Set up Traefik as a reverse proxy with Docker Compose and get automatic Let's Encrypt HTTPS certificates for every service on your homelab.

By Editorial · · 7 min read

Running multiple Docker services on the same machine means dealing with ports: Nextcloud on 8080, Vaultwarden on 8081, Jellyfin on 8096. Remembering port numbers is annoying, but worse, most services require HTTPS to work correctly — and getting a certificate for each service individually is a pain.

Traefik solves both problems. It watches your Docker containers automatically, routes traffic based on labels in your Compose files, and provisions Let’s Encrypt certificates without any manual intervention.

This guide sets up a working Traefik installation that you can use as the front door for everything else on your homelab.

Prerequisites

If you’re running on a local-only network without a public domain, use a wildcard DNS service (like nip.io) or self-signed certificates instead. This guide focuses on the public HTTPS path.

Architecture

Traefik runs as a container on a Docker network shared with your other services. When you start a new service container with the right labels, Traefik detects it automatically via the Docker socket and starts routing traffic to it.

Internet → Port 443 → Traefik → your-service.yourdomain.com → service container

Step 1: Create the Traefik Network

All services that Traefik will proxy need to be on a shared network. Create it once:

docker network create traefik-proxy

Step 2: Create the Traefik Configuration Directory

mkdir -p ~/services/traefik
cd ~/services/traefik
touch acme.json
chmod 600 acme.json

The acme.json file stores your Let’s Encrypt certificates. The chmod 600 is required — Traefik will refuse to start if the file has looser permissions.

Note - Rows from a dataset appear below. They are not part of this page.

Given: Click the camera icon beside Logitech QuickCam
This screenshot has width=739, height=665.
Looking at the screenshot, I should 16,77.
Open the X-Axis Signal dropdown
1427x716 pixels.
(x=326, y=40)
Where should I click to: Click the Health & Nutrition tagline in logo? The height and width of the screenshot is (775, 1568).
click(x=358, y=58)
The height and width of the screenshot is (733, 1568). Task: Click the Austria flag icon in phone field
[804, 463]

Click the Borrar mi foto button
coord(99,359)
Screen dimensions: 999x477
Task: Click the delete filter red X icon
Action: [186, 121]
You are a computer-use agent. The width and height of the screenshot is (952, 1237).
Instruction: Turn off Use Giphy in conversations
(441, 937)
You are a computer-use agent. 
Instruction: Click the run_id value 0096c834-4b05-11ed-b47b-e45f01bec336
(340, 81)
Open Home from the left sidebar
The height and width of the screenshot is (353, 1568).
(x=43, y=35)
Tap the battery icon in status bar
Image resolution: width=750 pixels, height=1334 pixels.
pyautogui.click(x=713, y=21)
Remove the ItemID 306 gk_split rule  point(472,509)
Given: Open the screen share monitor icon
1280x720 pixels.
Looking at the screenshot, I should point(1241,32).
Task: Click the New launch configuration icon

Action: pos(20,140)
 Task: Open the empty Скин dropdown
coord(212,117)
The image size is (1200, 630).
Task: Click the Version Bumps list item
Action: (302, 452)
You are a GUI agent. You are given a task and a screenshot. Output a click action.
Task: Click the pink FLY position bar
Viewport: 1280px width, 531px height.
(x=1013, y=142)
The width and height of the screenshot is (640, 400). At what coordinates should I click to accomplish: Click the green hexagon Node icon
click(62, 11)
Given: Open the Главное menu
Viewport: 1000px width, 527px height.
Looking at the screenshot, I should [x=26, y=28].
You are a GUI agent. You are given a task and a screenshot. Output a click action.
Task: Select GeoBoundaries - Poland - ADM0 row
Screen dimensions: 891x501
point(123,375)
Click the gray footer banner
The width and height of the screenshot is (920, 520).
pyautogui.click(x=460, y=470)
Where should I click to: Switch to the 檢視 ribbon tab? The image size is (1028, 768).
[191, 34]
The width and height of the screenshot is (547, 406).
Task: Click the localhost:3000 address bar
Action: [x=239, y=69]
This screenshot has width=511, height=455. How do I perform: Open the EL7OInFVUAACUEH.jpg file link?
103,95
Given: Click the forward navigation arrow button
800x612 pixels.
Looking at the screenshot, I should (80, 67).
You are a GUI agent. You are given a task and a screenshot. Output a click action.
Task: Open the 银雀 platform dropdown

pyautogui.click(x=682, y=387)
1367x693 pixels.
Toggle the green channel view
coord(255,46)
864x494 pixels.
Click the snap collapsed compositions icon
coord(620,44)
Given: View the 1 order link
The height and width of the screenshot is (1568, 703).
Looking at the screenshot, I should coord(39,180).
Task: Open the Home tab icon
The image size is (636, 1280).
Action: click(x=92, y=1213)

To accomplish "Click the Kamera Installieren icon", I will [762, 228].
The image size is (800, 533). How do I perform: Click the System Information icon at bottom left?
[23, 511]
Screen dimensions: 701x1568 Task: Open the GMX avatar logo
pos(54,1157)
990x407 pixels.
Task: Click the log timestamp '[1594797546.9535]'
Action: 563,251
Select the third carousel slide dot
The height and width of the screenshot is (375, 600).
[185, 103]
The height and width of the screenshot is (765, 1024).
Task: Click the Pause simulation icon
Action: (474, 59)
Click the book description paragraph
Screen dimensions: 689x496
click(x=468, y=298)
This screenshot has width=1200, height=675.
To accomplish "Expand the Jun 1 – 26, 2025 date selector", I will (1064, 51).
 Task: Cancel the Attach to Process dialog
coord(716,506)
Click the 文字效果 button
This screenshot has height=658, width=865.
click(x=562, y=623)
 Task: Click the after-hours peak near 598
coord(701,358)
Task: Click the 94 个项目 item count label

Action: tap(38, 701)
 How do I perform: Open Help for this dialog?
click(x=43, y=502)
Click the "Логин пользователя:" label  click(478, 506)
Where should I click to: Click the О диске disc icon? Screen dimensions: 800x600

Step 3: Write the Traefik Compose File

Create ~/services/traefik/docker-compose.yml:

services:
  traefik:
    image: traefik:v3
    container_name: traefik
    restart: unless-stopped
    ports:
      - "80:80"
      - "443:443"
    volumes:
      - /var/run/docker.sock:/var/run/docker.sock:ro
      - ./acme.json:/acme.json
    command:
      - "--providers.docker=true"
      - "--providers.docker.exposedbydefault=false"
      - "--entrypoints.web.address=:80"
      - "--entrypoints.websecure.address=:443"
      - "--entrypoints.web.http.redirections.entrypoint.to=websecure"
      - "--entrypoints.web.http.redirections.entrypoint.scheme=https"
      - "--certificatesresolvers.letsencrypt.acme.httpchallenge=true"
      - "--certificatesresolvers.letsencrypt.acme.httpchallenge.entrypoint=web"
      - "--certificatesresolvers.letsencrypt.acme.email=you@yourdomain.com"
      - "--certificatesresolvers.letsencrypt.acme.storage=/acme.json"
    networks:
      - traefik-proxy

networks:
  traefik-proxy:
    external: true

Replace you@yourdomain.com with your actual email. Let’s Encrypt uses it for expiry notifications.

Key flags:

Step 4: Start Traefik

docker compose up -d

Check that it started:

docker compose logs -f

You should see Traefik start up and detect the Docker provider. No certificate activity yet — that happens when a service requests one.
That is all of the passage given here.